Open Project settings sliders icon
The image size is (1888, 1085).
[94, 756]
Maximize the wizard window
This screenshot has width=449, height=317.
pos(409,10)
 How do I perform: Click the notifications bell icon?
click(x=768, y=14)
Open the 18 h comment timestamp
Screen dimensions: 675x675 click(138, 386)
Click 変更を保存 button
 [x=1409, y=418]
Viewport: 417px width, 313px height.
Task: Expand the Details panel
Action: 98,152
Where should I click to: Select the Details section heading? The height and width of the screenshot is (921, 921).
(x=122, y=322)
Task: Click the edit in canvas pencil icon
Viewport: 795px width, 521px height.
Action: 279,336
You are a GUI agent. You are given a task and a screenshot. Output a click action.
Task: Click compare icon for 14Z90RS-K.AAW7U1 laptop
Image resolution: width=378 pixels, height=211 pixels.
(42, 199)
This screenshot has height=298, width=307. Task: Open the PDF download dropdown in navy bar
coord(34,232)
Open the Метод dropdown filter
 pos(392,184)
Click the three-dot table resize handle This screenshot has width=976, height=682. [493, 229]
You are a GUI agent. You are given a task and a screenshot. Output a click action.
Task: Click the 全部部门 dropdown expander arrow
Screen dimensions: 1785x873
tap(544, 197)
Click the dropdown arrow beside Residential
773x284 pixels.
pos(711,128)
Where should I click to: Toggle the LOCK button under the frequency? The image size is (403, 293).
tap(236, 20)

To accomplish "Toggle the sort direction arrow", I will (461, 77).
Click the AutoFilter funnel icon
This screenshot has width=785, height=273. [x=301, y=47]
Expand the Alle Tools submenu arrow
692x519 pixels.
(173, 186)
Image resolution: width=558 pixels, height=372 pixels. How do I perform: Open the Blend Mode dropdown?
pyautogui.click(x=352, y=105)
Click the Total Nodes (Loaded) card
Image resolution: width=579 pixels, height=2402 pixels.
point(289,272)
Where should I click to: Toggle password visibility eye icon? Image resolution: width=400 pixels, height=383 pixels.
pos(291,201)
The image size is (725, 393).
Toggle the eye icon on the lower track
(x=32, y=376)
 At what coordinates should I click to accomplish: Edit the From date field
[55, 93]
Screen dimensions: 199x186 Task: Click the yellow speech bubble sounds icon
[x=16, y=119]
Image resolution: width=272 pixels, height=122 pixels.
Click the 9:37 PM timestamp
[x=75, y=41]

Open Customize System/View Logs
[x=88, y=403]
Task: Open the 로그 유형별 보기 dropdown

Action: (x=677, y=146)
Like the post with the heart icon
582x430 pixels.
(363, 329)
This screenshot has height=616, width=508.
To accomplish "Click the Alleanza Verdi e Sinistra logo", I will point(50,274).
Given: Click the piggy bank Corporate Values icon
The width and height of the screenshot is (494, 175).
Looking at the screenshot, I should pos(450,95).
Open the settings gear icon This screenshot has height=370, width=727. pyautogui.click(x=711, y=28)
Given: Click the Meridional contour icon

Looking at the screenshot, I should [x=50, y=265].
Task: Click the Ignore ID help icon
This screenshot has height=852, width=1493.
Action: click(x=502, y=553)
..............................
• _Requirements_
Update the material above by changing every "icon" to "symbol". Give all of it back with nothing else altered.

• _Written solution_
Open Project settings sliders symbol
The image size is (1888, 1085).
[94, 756]
Maximize the wizard window
This screenshot has width=449, height=317.
pos(409,10)
 How do I perform: Click the notifications bell symbol?
click(x=768, y=14)
Open the 18 h comment timestamp
Screen dimensions: 675x675 click(138, 386)
Click 変更を保存 button
 [x=1409, y=418]
Viewport: 417px width, 313px height.
Task: Expand the Details panel
Action: 98,152
Where should I click to: Select the Details section heading? The height and width of the screenshot is (921, 921).
(x=122, y=322)
Task: Click the edit in canvas pencil symbol
Viewport: 795px width, 521px height.
Action: 279,336
You are a GUI agent. You are given a task and a screenshot. Output a click action.
Task: Click compare symbol for 14Z90RS-K.AAW7U1 laptop
Image resolution: width=378 pixels, height=211 pixels.
(42, 199)
This screenshot has height=298, width=307. Task: Open the PDF download dropdown in navy bar
coord(34,232)
Open the Метод dropdown filter
 pos(392,184)
Click the three-dot table resize handle This screenshot has width=976, height=682. [493, 229]
You are a GUI agent. You are given a task and a screenshot. Output a click action.
Task: Click the 全部部门 dropdown expander arrow
Screen dimensions: 1785x873
tap(544, 197)
Click the dropdown arrow beside Residential
773x284 pixels.
pos(711,128)
Where should I click to: Toggle the LOCK button under the frequency? The image size is (403, 293).
tap(236, 20)

To accomplish "Toggle the sort direction arrow", I will (461, 77).
Click the AutoFilter funnel symbol
This screenshot has width=785, height=273. [x=301, y=47]
Expand the Alle Tools submenu arrow
692x519 pixels.
(173, 186)
Image resolution: width=558 pixels, height=372 pixels. How do I perform: Open the Blend Mode dropdown?
pyautogui.click(x=352, y=105)
Click the Total Nodes (Loaded) card
Image resolution: width=579 pixels, height=2402 pixels.
point(289,272)
Where should I click to: Toggle password visibility eye symbol? Image resolution: width=400 pixels, height=383 pixels.
pos(291,201)
The image size is (725, 393).
Toggle the eye symbol on the lower track
(x=32, y=376)
 At what coordinates should I click to accomplish: Edit the From date field
[55, 93]
Screen dimensions: 199x186 Task: Click the yellow speech bubble sounds symbol
[x=16, y=119]
Image resolution: width=272 pixels, height=122 pixels.
Click the 9:37 PM timestamp
[x=75, y=41]

Open Customize System/View Logs
[x=88, y=403]
Task: Open the 로그 유형별 보기 dropdown

Action: (x=677, y=146)
Like the post with the heart symbol
582x430 pixels.
(363, 329)
This screenshot has height=616, width=508.
To accomplish "Click the Alleanza Verdi e Sinistra logo", I will point(50,274).
Given: Click the piggy bank Corporate Values symbol
The width and height of the screenshot is (494, 175).
Looking at the screenshot, I should pos(450,95).
Open the settings gear symbol This screenshot has height=370, width=727. pyautogui.click(x=711, y=28)
Given: Click the Meridional contour symbol

Looking at the screenshot, I should [x=50, y=265].
Task: Click the Ignore ID help symbol
This screenshot has height=852, width=1493.
Action: click(x=502, y=553)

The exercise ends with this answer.